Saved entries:
* * * * * * *

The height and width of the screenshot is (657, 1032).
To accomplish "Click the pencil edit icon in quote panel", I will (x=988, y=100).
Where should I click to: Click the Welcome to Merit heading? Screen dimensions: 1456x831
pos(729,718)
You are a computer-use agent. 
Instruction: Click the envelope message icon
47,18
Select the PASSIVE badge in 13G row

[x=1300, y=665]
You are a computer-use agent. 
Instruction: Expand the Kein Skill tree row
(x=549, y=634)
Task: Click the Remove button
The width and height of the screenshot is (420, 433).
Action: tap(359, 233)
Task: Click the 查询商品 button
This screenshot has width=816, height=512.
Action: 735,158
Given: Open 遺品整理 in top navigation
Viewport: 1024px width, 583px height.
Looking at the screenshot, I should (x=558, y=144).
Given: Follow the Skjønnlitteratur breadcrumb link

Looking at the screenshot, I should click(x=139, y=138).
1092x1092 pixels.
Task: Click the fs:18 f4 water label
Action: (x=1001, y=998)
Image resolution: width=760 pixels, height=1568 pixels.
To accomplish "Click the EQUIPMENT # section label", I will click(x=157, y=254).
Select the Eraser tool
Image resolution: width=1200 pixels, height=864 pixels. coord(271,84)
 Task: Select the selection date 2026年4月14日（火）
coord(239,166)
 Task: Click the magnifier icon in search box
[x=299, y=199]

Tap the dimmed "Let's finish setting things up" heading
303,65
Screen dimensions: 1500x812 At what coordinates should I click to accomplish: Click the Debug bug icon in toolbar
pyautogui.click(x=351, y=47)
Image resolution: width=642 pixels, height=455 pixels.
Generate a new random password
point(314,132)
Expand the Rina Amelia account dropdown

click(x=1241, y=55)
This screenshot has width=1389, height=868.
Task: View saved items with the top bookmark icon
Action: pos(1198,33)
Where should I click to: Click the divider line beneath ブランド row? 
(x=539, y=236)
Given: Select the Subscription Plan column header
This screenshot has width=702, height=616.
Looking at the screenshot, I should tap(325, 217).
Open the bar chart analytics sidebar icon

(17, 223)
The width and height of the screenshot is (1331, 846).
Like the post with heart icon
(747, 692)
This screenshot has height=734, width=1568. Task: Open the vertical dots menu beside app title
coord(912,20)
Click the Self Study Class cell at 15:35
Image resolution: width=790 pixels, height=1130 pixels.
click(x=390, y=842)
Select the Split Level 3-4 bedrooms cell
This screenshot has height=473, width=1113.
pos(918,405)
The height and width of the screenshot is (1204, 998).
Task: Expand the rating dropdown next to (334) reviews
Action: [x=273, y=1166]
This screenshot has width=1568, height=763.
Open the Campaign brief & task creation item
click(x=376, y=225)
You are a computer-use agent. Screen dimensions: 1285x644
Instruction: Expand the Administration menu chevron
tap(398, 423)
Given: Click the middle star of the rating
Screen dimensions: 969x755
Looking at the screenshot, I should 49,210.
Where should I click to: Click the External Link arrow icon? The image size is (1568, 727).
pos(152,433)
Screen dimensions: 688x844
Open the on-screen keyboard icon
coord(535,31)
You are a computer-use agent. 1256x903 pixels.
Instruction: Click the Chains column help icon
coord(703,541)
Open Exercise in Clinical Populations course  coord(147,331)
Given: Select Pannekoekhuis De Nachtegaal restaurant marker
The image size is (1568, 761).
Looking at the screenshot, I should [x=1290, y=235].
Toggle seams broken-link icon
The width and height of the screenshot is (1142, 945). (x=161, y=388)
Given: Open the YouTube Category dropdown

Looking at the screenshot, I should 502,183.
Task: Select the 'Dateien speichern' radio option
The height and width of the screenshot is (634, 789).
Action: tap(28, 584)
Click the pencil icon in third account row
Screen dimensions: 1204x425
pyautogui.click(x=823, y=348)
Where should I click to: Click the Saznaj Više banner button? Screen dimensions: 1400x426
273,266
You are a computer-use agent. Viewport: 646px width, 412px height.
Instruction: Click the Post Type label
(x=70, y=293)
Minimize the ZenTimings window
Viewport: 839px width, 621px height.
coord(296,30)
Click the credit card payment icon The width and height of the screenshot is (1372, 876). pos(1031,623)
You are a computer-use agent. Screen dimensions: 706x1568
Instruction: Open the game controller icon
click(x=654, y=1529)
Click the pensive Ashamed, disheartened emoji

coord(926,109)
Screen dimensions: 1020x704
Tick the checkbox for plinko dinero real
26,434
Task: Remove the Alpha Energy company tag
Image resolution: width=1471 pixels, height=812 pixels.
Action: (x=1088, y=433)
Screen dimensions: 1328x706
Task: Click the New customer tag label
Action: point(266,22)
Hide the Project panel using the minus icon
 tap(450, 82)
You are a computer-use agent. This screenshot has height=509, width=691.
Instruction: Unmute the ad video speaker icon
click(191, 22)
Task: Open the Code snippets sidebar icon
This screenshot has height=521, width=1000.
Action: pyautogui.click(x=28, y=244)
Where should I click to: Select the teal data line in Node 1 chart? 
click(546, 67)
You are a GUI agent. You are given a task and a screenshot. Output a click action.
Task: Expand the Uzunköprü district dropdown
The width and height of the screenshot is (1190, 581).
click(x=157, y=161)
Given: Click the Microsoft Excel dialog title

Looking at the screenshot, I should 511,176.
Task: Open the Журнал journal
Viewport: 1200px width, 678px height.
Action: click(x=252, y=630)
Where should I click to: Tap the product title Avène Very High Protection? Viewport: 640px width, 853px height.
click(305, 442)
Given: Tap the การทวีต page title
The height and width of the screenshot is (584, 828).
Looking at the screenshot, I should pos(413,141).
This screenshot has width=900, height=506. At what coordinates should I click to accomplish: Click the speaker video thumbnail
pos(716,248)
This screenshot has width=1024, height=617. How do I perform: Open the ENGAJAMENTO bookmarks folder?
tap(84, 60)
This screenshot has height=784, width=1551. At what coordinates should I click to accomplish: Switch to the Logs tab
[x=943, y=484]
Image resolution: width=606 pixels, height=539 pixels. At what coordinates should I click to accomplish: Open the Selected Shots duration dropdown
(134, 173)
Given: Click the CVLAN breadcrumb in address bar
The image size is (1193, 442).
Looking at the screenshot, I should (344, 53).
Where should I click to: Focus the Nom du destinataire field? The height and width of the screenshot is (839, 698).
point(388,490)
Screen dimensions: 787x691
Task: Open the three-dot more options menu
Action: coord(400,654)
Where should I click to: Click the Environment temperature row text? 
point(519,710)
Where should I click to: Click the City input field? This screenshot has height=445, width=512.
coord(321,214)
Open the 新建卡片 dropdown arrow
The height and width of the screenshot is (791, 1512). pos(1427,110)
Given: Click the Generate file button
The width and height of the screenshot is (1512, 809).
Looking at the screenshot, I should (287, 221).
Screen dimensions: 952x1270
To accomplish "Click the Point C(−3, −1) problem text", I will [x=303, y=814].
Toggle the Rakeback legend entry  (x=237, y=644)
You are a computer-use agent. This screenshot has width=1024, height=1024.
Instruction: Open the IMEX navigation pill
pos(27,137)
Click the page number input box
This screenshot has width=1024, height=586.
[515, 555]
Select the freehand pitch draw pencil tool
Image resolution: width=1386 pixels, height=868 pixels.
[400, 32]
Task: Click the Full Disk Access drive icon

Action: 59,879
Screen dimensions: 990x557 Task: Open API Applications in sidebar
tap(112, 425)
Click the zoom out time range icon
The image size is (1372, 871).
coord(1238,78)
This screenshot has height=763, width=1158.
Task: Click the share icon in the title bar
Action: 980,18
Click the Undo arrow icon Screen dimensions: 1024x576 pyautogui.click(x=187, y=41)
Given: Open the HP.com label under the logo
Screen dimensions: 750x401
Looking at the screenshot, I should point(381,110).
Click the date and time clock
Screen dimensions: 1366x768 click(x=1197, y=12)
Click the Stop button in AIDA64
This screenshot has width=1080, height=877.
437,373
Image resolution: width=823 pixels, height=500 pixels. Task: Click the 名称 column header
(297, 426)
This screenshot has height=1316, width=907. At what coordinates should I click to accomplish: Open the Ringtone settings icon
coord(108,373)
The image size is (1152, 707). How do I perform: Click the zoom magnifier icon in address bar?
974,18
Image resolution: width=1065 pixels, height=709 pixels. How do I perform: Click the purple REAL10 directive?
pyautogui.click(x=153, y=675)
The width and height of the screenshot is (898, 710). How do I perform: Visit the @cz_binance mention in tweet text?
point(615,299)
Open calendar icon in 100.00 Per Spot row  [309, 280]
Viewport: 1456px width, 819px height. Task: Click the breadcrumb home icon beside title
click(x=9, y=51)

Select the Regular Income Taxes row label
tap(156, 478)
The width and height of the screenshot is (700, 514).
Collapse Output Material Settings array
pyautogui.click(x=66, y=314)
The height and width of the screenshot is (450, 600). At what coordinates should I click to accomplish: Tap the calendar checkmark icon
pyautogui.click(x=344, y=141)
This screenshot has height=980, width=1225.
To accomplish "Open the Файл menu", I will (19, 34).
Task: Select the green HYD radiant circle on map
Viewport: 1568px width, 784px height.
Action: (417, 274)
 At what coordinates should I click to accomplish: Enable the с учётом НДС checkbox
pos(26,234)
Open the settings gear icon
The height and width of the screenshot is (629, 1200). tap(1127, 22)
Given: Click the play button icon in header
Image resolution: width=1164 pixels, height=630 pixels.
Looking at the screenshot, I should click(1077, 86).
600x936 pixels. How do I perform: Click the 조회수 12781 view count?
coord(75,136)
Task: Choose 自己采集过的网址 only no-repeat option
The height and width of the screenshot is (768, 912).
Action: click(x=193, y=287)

* * * * * * *

• _To do_: Starting at the line that contains "Task: Choose 自己采集过的网址 only no-repeat option", copy every line down to the last line of the records above, exactly as written.

• _Exercise output_:
Task: Choose 自己采集过的网址 only no-repeat option
The height and width of the screenshot is (768, 912).
Action: click(x=193, y=287)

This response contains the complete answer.